Today, as we move into the era of SDWAN, this problem is exacerbated by the architectural shift into a distributed access model. Branches and users are now free to access SaaS applications and Internet resources directly – bypassing the aggregation points highlighted above. While this provides a much more efficient method of moving data from point A to point B, it poses a challenge to IT teams looking to maintain their traditional optimization and security policies.
Cloud onRamp for CoLocation solves these challenges by offering the capability of virtualizing your network edge and extending it to colocation centers – bringing the cloud to you, versus you extending to the cloud.
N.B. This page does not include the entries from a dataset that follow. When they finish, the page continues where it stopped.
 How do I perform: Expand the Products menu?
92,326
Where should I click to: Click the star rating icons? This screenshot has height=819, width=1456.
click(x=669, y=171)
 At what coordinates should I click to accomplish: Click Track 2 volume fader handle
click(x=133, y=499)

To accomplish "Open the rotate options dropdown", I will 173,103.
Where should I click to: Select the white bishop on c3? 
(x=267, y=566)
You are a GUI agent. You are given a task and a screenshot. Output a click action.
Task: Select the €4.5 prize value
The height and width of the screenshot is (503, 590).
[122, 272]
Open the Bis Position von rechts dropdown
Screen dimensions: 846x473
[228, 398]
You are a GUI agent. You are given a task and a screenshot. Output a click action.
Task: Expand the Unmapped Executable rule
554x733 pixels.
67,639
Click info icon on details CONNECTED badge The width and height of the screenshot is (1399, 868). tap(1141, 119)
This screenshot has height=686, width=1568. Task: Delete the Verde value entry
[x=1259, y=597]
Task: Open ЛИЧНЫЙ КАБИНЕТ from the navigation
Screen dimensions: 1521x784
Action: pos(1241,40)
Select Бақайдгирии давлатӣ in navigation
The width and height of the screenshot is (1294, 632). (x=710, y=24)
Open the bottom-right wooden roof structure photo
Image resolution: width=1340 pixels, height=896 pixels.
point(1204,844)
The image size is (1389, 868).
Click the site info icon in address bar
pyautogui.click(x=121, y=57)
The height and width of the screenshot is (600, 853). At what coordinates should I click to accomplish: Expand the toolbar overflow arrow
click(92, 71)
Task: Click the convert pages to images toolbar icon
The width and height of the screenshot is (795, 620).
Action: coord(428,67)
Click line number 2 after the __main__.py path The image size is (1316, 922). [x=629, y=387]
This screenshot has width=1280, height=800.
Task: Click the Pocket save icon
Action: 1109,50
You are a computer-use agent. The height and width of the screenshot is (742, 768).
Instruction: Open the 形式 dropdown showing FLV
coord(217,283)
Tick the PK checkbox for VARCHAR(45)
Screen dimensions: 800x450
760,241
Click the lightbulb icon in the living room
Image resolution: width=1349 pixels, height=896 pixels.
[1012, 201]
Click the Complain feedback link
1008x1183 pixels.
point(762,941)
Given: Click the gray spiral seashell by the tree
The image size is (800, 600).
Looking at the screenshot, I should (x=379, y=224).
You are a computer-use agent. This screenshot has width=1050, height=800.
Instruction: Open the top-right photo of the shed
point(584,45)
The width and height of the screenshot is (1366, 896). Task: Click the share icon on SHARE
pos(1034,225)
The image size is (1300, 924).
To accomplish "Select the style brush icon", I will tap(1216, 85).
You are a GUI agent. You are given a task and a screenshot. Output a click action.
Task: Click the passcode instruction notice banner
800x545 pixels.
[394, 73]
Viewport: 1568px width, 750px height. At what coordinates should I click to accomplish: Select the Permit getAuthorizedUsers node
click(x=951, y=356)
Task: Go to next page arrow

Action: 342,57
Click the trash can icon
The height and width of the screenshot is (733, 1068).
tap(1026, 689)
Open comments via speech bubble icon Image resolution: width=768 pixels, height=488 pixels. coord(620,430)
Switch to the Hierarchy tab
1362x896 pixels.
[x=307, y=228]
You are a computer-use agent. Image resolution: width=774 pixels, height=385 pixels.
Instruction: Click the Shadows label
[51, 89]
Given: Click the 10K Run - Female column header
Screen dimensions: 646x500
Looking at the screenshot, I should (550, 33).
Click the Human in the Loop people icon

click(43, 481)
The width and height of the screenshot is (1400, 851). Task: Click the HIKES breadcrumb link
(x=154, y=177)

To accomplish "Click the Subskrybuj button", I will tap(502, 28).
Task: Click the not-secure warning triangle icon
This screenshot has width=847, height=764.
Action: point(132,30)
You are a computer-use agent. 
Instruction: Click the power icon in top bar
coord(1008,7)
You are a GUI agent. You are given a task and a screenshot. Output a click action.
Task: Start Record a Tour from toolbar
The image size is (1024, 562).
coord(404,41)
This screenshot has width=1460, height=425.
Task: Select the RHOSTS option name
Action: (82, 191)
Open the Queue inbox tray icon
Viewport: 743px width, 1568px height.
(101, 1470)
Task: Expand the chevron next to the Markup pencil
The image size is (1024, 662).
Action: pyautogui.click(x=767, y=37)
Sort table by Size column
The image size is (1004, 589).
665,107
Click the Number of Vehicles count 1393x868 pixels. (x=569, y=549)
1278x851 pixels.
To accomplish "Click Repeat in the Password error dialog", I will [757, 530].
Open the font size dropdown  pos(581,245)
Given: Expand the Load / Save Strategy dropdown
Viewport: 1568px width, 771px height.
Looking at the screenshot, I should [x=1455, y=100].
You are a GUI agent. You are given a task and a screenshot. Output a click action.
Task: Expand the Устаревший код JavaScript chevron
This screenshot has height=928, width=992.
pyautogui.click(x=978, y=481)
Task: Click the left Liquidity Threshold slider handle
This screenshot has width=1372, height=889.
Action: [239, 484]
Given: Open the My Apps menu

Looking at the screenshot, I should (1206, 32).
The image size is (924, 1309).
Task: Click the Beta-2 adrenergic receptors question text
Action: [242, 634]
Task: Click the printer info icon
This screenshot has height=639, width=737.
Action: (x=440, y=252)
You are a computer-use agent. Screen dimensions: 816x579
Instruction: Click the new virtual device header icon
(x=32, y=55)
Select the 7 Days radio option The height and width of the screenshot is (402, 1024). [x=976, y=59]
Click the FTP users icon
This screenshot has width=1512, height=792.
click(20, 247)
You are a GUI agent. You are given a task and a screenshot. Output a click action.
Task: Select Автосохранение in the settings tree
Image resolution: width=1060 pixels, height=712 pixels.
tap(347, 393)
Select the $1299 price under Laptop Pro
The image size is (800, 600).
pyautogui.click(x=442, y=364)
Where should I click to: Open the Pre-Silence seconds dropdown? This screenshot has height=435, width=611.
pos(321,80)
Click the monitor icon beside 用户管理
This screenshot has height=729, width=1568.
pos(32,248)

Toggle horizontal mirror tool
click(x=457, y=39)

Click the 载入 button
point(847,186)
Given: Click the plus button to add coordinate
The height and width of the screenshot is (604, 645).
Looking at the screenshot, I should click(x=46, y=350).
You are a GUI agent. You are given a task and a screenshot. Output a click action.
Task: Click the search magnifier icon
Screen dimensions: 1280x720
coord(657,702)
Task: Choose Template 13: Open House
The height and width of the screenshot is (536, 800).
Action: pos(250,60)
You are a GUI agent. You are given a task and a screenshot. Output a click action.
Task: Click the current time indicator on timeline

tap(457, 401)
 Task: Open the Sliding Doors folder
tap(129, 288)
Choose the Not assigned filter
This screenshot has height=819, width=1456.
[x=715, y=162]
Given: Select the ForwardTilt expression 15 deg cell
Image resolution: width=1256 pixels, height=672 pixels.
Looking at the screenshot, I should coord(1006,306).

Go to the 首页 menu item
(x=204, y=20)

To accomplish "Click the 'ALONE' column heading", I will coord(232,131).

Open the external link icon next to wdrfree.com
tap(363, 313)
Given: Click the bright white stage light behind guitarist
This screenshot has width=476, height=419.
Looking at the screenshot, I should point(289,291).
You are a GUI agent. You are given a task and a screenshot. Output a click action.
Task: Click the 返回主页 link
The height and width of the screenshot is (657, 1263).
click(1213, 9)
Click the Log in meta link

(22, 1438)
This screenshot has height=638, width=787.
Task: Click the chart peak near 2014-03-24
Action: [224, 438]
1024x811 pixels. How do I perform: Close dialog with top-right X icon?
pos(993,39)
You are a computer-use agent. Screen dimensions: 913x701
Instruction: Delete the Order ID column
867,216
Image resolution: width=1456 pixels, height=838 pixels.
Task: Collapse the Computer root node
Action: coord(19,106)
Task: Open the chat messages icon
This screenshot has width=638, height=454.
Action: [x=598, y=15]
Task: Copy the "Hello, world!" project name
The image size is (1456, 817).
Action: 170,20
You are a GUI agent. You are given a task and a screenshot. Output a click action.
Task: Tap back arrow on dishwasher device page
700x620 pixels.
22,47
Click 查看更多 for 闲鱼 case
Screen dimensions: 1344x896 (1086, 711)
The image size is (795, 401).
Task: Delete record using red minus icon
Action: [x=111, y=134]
Cisco Cloud onRamp for CoLocation provides virtualization, automation and orchestration for your enterprise – negating the need to design infrastructure for future requirements or scale by providing an agile way of scaling up and down as required.
Cloud onRamp for CoLocation is designed to be prescriptive and turn-key. Hence, when the solution is purchased, the equipment can be drop-shipped to the colocation facility of choice, where it will be racked, stacked and cabled by local resources.
Upon initial boot-up, the inbuilt components of NFVIS (namely, vDaemon) will begin the process of auto-provisioning. This is where our lab picks up. Our assumption here is that the equipment is racked, cabled and booted up. It has built a control channel to vManage and is awaiting further provisioning by the administrator.
The following requirements must be met when implementing Cisco SDWAN Cloud onRamp for CoLocation:
1. The first step to cluster creation is to allocate the devices appropriately within vManage. Navigate to Configuration, Network Hub (Note: this menu item will be renamed with v19.1+).
2. Click the Configure & Provision Cluster button at the bottom of the screen.
3. Provide a Name, Site ID, Location and Description for your cluster. With the exception of Site ID, these values are somewhat arbitrary and useful for distinguishing clusters in the event that your organization has many. In a real world deployment, ensure that the value you choose for Site ID falls inline with the organizations Site ID structure for other overlay elements. Here, I will use the following values:
4. Next, we need to assign switches and CSPs to this cluster. Click on the Switch1 icon in the graphic.
5. Provide a name for your switch and select a serial number from the dropdown list and click the Save button (Note: it does not matter which serial number you choose. The switches will form a Virtual Switch Stack and operate as one logical entity):
6. Repeat the previous step for Switch2 and each CSP (Note: the CSPs have identical cabling to each Catalyst switch in the cluster. Hence, it does not matter which serial number you choose from the dropdown for each CSP).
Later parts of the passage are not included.